[Python-3000] How will unicode get used?

Mon Sep 25 16:33:26 CEST 2006

On 9/25/06, Josiah Carlson <jcarlson at uci.edu> wrote:
>
> gabor <gabor at nekomancer.net> wrote:
> > Martin v. Löwis wrote:
> > > Gábor Farkas schrieb:

> > >> should he write his own slicing/whatever functions to get consistent
> > >> behaviour on linux/windows?

> > now, for this to behave correctly on non-bmp characters, i will need to
> > write a custom function, correct?

As David Hopwood pointed out, to be fully correct, you already have to
create a custom function even with bmp characters, because of
decomposed characters.  (Example:  Representing a c-cedilla as a c and
a combining cedilla, rather than as a single code point.)  Separating
those two would be wrong.  Counting them as two characters for slicing
purposes would usually be wrong.

Even 32-bit representations are permitted to use surrogate pairs; it
just doesn't often make sense.

These are problems inherent to unicode (or at least to non-normalized
unicode).  Different python implementations may expose the problem in
different places, but the problem is always there.

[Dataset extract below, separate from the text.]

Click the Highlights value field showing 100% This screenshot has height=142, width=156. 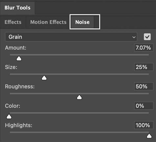point(143,125)
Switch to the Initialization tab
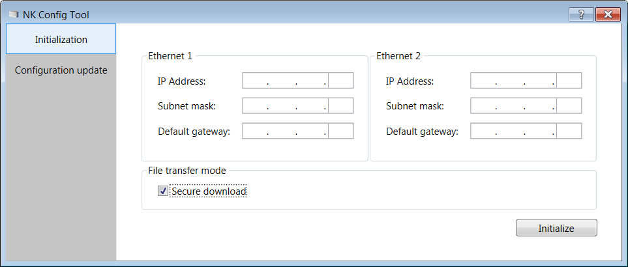Image resolution: width=628 pixels, height=267 pixels. tap(61, 39)
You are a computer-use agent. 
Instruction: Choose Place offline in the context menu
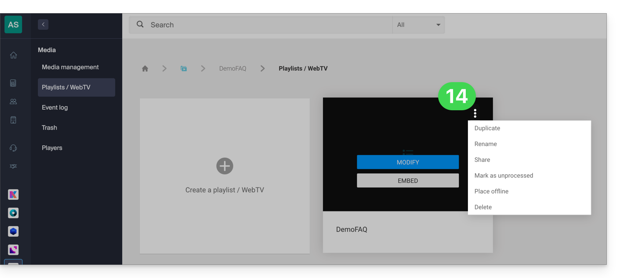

We *could* specify that slicing and indexing act as though the
underlying representation were normalized (and this would typically
require normalization as part of construction), but I'm not sure that
is the right answer.  Even if it were trivial, there are reasons not
to normalize.

> It is important, arguably one of the most important pieces.  But there
> are three parts; 1) code points not currently defined within the unicode
> spec, but who have specific encodings (based on the code point value), 2)
> in the case of UTF-16 representations, Python's handling of characters >
> 65535, 3) surrogates.

> I believe #1 is handled "correctly" today, Martin sounds like he wants
> #2 fixed for Py3k (I don't believe anyone *doesn't* want it fixed), and
> #3 could be fixed while fixing #2 with a little more work (if desired).

You also left out (4), decomposed characters, which is a more complex
version of surrogates.

Guido just stated that #2 is intentional,  though he didn't pronounce
that it should stay that way.  There are sound arguments both ways.
In particular, fixing it without fixing decomposed characters might
incur the cost without the benefit.

-jJ